[INPUT MATERIAL Boundary: Start]

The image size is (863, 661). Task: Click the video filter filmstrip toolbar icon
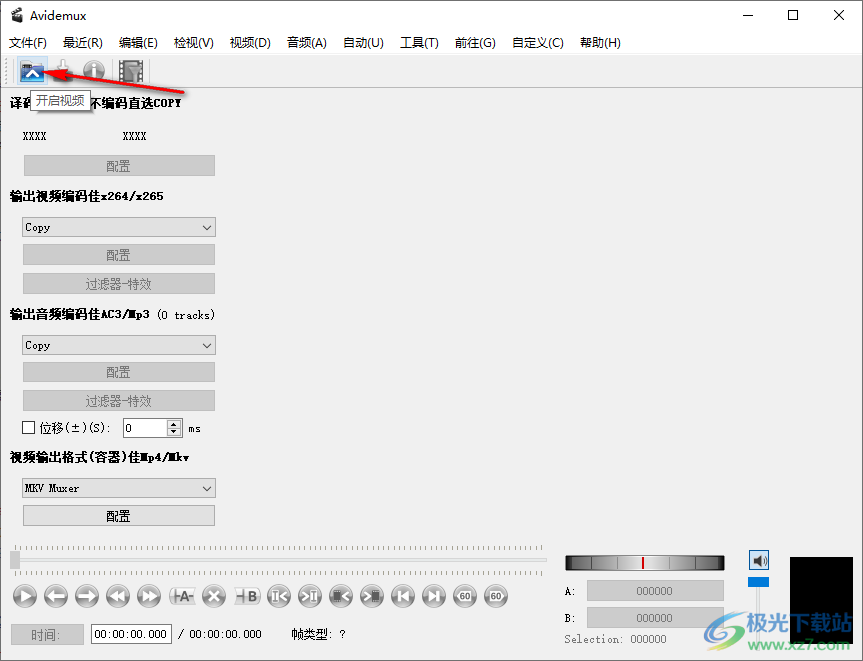pyautogui.click(x=131, y=71)
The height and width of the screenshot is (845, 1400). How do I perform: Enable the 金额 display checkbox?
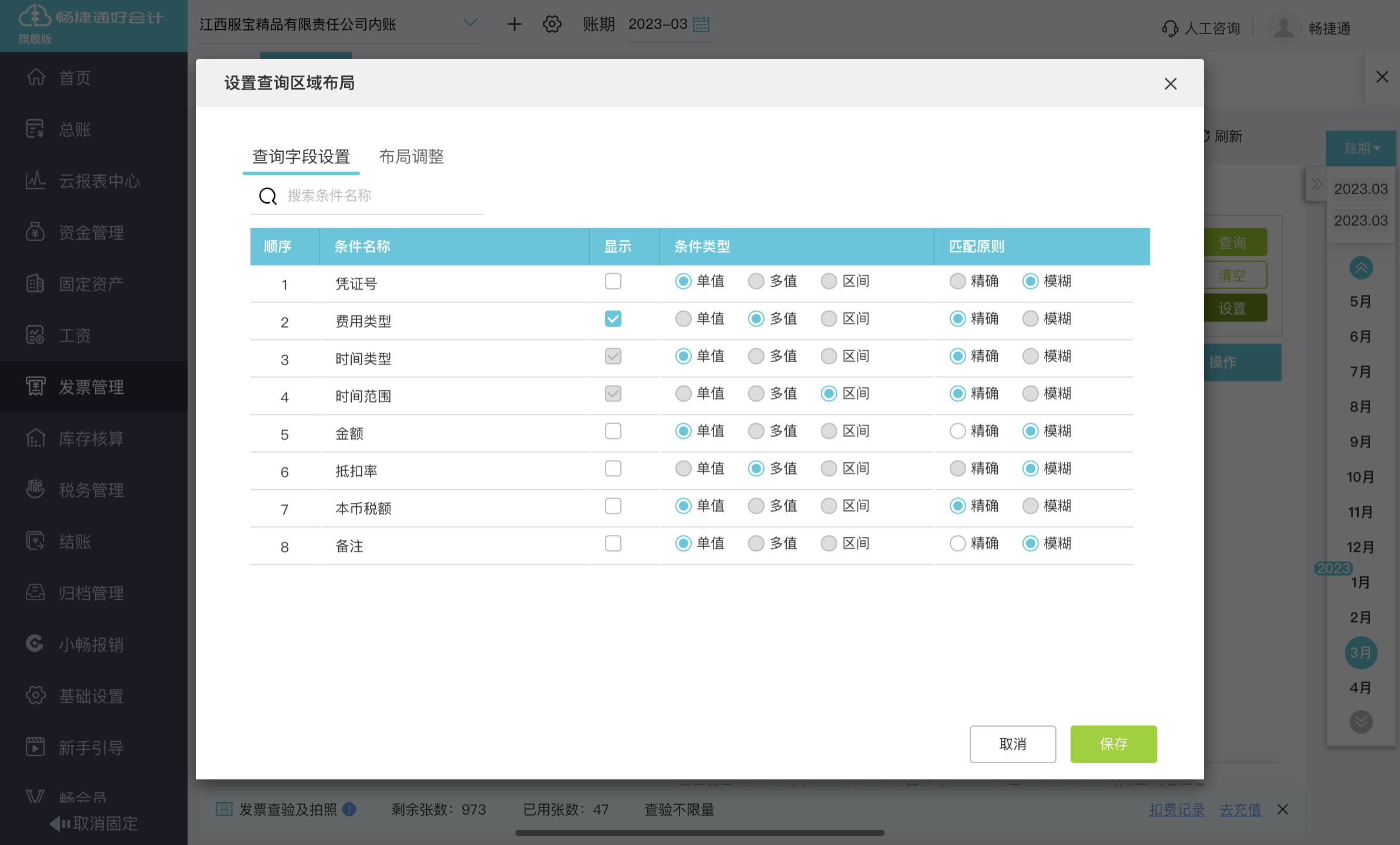(x=613, y=431)
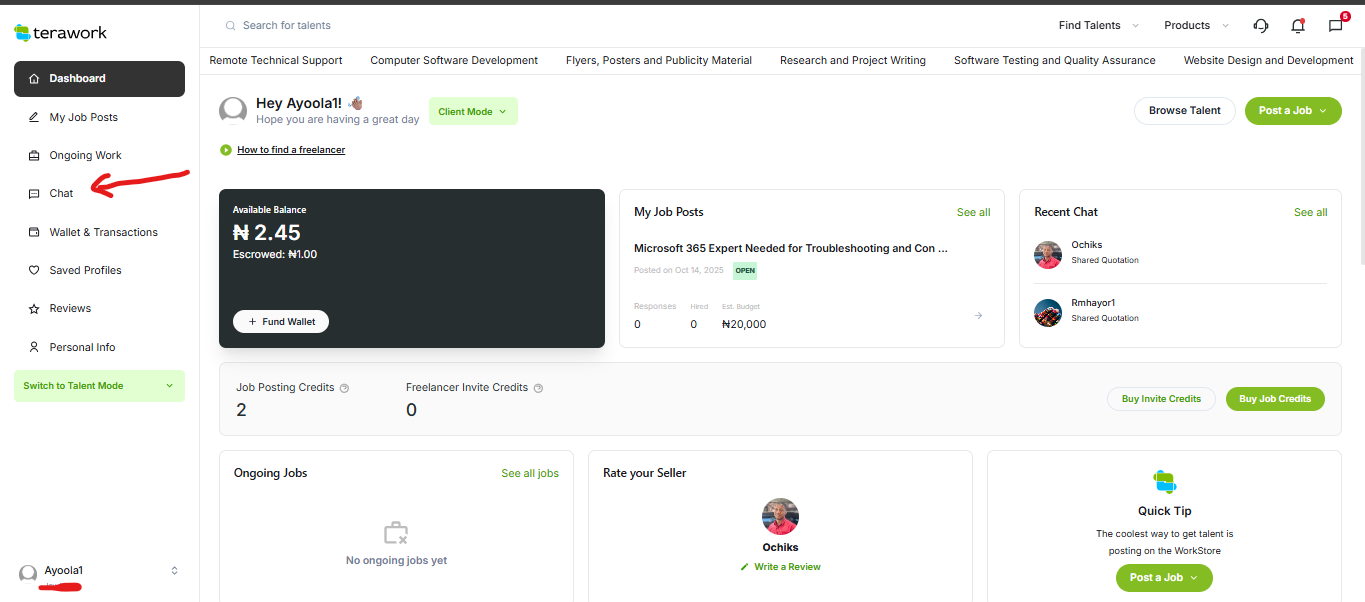Screen dimensions: 1365x602
Task: Click the Browse Talent button
Action: pos(1184,111)
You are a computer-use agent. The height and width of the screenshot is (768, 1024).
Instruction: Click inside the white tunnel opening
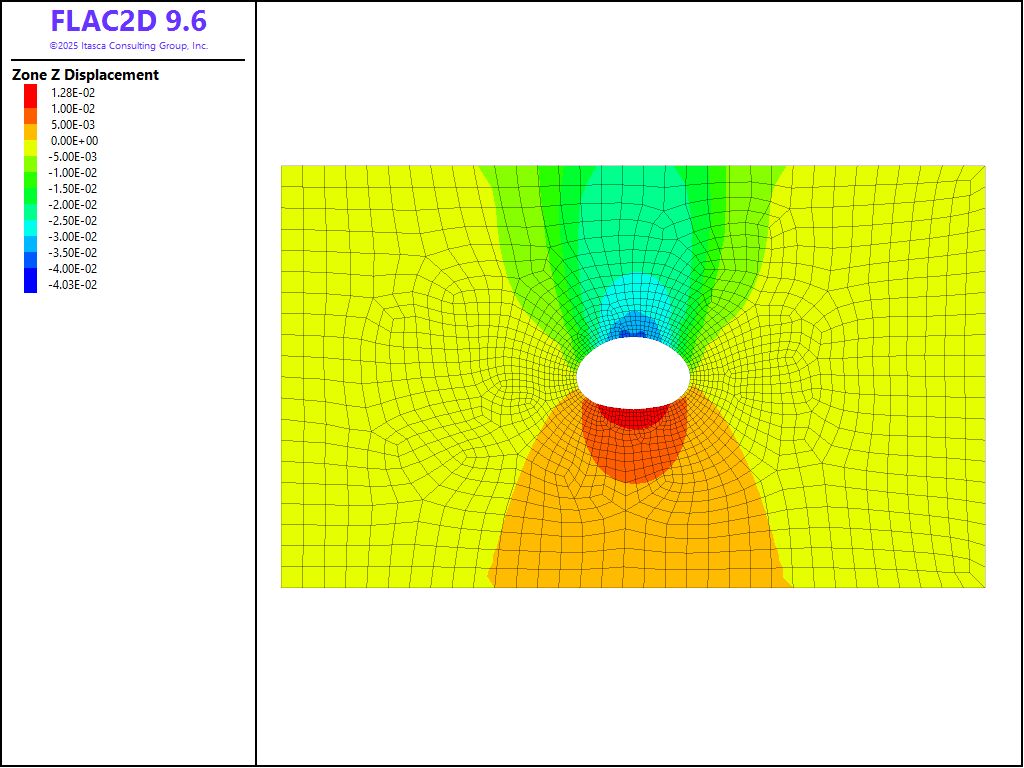click(x=632, y=373)
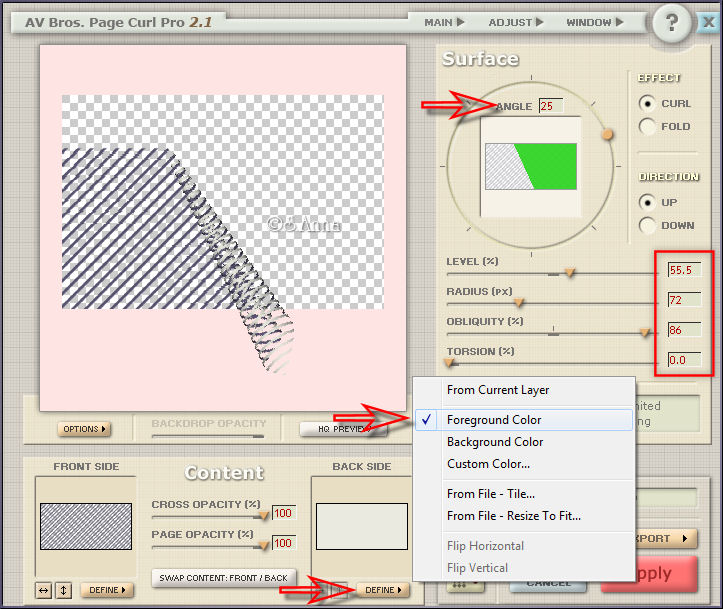The width and height of the screenshot is (723, 609).
Task: Click the orange angle dial handle
Action: [606, 134]
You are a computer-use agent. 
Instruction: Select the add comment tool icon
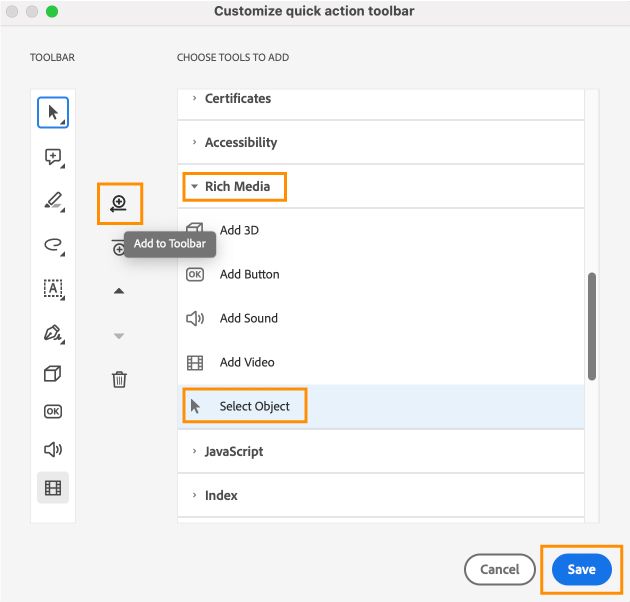click(53, 157)
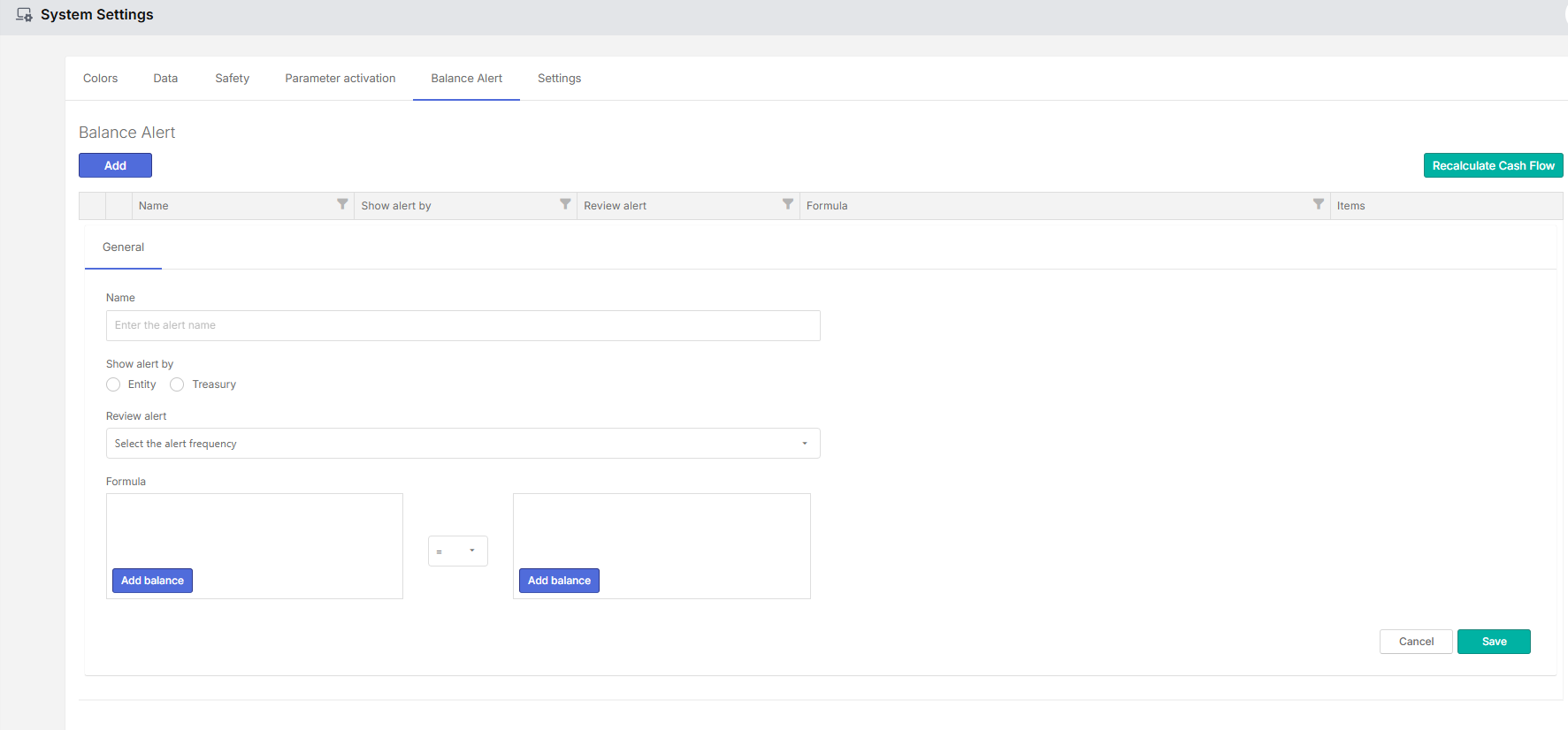Click Add balance in right formula box

coord(559,581)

[INPUT MATERIAL Boundary: End]

• [TASK DETAILS]: Look above for the line with "The height and width of the screenshot is (845, 1400)." and the line with "You are a computer-use agent. The", then restate exactly those two lines and all lines between them, with no pictures.

• [EXPECTED OUTPUT]:
The height and width of the screenshot is (845, 1400). How do I perform: Enable the 金额 display checkbox?
(x=613, y=431)
Screen dimensions: 1365x602
Task: Click the Browse Talent button
Action: pos(1184,111)
You are a computer-use agent. The height and width of the screenshot is (768, 1024).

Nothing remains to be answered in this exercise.